Directions: Only one stretch of the records below is wanted: the lines from the one holding "Image resolution: width=1280" through the one holding "Task: Click the eye". Return it exactly, both ends included.

Data supplied:
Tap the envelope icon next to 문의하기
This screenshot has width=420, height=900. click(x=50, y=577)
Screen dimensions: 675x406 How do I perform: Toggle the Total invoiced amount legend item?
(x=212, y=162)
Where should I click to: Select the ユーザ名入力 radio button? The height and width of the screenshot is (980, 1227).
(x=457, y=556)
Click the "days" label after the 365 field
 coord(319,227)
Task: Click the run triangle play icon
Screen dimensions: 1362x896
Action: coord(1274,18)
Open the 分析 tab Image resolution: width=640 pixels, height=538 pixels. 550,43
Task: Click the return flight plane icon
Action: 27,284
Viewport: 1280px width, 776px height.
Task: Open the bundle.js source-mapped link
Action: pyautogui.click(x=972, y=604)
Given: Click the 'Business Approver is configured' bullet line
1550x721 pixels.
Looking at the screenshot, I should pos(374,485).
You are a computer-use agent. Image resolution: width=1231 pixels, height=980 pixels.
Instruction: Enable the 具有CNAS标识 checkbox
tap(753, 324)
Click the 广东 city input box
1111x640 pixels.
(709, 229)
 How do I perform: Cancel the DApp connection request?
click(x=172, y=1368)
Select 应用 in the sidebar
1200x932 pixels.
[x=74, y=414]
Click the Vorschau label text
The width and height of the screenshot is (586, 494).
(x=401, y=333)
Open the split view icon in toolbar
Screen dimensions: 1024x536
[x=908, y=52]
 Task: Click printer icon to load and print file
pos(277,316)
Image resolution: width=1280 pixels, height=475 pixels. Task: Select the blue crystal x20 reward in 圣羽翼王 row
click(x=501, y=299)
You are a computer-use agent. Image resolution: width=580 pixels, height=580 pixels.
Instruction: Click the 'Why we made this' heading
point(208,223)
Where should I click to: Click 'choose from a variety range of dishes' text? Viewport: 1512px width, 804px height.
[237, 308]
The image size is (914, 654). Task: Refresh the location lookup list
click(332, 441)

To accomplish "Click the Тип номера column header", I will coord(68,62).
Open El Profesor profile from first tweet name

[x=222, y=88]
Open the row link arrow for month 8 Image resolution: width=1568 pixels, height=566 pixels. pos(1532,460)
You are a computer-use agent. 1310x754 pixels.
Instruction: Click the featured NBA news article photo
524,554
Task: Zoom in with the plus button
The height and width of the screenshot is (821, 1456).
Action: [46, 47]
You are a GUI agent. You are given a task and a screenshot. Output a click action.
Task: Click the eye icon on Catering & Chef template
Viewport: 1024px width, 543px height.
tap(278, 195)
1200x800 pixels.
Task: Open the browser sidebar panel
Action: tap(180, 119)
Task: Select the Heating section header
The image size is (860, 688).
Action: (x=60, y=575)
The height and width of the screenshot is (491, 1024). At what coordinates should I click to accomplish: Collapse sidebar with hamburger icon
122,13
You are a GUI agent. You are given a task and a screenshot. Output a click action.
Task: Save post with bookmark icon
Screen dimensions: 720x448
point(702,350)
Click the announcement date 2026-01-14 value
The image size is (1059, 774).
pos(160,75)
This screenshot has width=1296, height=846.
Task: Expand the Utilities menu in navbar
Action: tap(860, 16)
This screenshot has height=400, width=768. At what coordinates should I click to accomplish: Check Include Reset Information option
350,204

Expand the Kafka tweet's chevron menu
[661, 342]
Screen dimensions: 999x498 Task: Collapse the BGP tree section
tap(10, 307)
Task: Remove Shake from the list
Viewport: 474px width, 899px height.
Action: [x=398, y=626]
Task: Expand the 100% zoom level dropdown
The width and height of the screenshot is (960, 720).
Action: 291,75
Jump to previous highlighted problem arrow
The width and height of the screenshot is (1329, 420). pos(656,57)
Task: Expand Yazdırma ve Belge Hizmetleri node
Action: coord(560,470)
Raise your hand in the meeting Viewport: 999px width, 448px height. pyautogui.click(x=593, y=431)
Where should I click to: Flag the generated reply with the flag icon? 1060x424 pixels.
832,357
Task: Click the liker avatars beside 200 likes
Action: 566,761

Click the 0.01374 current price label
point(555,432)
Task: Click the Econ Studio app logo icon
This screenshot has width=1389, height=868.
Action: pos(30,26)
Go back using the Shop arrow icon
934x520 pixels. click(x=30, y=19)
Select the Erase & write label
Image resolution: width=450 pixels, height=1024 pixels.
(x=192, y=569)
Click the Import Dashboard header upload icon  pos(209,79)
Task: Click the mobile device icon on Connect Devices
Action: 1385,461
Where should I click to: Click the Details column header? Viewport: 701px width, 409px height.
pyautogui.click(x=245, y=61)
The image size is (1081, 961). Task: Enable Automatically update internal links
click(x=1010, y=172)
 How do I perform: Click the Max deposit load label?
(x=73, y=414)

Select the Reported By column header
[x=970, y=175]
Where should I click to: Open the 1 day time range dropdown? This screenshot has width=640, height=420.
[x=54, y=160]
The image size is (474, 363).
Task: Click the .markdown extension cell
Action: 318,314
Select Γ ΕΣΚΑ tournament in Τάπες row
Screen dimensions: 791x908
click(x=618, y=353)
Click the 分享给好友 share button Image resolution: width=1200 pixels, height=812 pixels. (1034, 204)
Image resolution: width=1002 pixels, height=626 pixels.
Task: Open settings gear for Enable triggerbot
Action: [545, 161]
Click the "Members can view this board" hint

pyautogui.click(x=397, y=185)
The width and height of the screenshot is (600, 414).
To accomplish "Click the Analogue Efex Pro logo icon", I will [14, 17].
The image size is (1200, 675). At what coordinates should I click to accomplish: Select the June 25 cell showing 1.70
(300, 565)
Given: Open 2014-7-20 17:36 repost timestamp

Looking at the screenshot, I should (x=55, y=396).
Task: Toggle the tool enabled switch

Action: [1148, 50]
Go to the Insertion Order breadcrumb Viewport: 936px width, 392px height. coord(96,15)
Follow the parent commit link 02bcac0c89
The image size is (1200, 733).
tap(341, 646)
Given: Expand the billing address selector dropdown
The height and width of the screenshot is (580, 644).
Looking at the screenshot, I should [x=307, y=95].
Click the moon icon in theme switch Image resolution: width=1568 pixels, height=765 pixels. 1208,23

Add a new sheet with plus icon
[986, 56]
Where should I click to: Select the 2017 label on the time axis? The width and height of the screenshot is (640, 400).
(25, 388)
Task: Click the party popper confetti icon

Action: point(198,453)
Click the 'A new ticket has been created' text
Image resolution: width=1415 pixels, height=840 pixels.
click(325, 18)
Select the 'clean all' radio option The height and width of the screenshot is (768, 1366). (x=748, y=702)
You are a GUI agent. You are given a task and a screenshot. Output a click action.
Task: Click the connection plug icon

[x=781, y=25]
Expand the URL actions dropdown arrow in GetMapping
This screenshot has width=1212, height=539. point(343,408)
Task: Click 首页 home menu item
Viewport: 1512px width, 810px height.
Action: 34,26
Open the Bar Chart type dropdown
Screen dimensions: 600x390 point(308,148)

Worked solution:
Image resolution: width=1280 pixels, height=475 pixels. Task: Select the blue crystal x20 reward in 圣羽翼王 row
click(x=501, y=299)
You are a computer-use agent. Image resolution: width=580 pixels, height=580 pixels.
Instruction: Click the 'Why we made this' heading
point(208,223)
Where should I click to: Click 'choose from a variety range of dishes' text? Viewport: 1512px width, 804px height.
[237, 308]
The image size is (914, 654). Task: Refresh the location lookup list
click(332, 441)

To accomplish "Click the Тип номера column header", I will coord(68,62).
Open El Profesor profile from first tweet name

[x=222, y=88]
Open the row link arrow for month 8 Image resolution: width=1568 pixels, height=566 pixels. pos(1532,460)
You are a computer-use agent. 1310x754 pixels.
Instruction: Click the featured NBA news article photo
524,554
Task: Zoom in with the plus button
The height and width of the screenshot is (821, 1456).
Action: [46, 47]
You are a GUI agent. You are given a task and a screenshot. Output a click action.
Task: Click the eye icon on Catering & Chef template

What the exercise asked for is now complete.